The nostalgia for the times when all were “younger and lovelier” overlaps the then political regime, creating different types of discomfort against the reality. But not even Russia would go back to the USSR. The current Russian elites want domination of the ”Russian world”, including on account of recollections of the youth/childhood times in the Soviet times. But this would be something different, Victor Juc, director of the Institute of Legal, Political and Sociological Research, stated in a public debate staged by IPN.

Even if Moldova’s right to existence is permanently questioned through assertions in the public sphere, Victor Juc does not think that the state existing between the Prut and the Nistru is a failed state. “It’s true that the authority of the Republic of Moldova as a state, of the state institutions is very low, for different reasons. These have been permanently examined: the justice system, corruption, neglect of meritocracy, lack of professionalism and ignorance of the administrative and managerial process,” said the expert, referring to the vices of the governments that ruled the last 30 years.

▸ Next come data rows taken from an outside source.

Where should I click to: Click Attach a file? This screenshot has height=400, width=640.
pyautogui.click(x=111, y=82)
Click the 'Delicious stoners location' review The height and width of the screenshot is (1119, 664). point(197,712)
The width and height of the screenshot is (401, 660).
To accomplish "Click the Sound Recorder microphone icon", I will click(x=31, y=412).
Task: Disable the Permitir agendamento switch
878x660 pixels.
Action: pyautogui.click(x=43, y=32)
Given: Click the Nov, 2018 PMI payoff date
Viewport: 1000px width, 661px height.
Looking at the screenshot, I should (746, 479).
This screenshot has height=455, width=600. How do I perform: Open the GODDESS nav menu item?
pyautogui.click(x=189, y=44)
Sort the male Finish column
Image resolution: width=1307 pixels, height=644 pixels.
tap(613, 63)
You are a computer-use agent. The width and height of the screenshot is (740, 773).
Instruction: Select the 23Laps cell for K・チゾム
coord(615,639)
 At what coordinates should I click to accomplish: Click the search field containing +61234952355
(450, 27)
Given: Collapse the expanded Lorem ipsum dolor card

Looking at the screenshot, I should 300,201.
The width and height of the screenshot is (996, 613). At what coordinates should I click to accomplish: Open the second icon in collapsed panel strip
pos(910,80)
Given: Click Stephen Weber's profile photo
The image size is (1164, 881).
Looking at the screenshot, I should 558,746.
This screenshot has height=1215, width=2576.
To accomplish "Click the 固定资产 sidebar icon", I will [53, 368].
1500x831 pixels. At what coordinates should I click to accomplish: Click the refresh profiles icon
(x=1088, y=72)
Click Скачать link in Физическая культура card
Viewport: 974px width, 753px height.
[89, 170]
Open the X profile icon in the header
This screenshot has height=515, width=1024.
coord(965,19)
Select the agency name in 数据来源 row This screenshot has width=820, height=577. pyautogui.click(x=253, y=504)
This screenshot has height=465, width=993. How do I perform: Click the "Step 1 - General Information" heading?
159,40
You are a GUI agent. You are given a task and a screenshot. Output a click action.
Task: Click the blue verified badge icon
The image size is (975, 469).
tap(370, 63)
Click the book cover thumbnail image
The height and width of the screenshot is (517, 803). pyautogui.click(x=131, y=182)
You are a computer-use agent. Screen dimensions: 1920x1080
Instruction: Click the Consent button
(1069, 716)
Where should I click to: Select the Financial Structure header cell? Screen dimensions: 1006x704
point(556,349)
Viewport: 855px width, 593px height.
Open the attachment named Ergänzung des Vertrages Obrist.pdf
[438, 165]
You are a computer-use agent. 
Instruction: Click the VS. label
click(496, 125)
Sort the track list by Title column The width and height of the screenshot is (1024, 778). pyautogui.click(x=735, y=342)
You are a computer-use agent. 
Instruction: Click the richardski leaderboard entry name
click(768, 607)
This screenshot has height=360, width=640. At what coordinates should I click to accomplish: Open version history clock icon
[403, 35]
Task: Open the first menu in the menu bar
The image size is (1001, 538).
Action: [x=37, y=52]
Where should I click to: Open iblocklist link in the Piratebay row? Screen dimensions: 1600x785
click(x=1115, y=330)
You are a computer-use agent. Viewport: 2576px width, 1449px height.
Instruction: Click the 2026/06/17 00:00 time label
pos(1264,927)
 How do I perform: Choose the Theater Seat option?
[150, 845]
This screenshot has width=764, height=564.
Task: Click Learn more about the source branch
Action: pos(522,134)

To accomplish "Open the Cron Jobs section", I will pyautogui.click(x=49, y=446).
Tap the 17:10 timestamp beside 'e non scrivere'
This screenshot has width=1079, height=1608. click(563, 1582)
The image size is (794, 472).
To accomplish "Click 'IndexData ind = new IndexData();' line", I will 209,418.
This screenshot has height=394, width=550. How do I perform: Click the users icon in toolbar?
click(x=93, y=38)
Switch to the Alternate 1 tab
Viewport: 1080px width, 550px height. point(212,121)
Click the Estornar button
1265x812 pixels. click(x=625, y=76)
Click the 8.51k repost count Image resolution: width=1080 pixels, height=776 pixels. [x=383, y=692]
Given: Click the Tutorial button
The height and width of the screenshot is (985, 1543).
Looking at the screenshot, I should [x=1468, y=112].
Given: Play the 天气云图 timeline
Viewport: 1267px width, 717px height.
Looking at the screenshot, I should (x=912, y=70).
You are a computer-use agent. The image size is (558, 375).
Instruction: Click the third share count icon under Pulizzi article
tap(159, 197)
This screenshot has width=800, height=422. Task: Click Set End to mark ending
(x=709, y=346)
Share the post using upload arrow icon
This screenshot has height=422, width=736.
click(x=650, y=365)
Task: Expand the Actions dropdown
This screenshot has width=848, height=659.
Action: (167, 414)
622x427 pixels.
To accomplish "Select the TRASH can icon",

Moldovan society is profoundly fragmented according to different criteria and the geopolitical criterion is one of them. “Those who long for the Soviet Union realize that the USSR cannot be restored, even according to the model of Yugoslavia, which contracted continuously in the process of dismemberment. They reoriented themselves to the Eurasian Union and the Russian Federation as a decisive element. In fact, the Eastern course is associated with the Russian Federation. Consequently, society in the Republic of Moldova is stratified not only socially and demographically, but also geopolitically as it wasn’t developed and measures weren’t taken to modernize and democratize it,” stated Victor Juc.

The political pundit noted that together with his mate, professor Pantelimon Varzari, they wrote a work urging that the European integration idea should become a factor for mobilizing the social energies or even ‘a country idea’.

“But we see that society in the Republic of Moldova does not accept this idea. About one third or one fourteen considers that the strategic direction should be different. We see that society in the Republic of Moldova is profoundly divided according to different criteria. The state does not enjoy great confidence and, as a result, the people, primarily the young ones, leave. And it does not go to the quality of life and other socioeconomic conditions only, but also to psycho-emotional satisfaction,” he said, noting that Moldova needs a country, modernization project and hard work should be done to meet the Copenhagen and Madrid criteria so as to open negotiations on the Community acquis or the ‘nostalgia’ will expand in Moldova if the situation worsens.

The debate entitled “100 years of USSR and 31 years without USSR: Nostalgia for Chimeras. Sources, ways of promotion and effects of nostalgia” was the 258th installment of IPN’s project “Developing Political Culture through Public Debates” that is supported by the Hanns Seidel Foundation.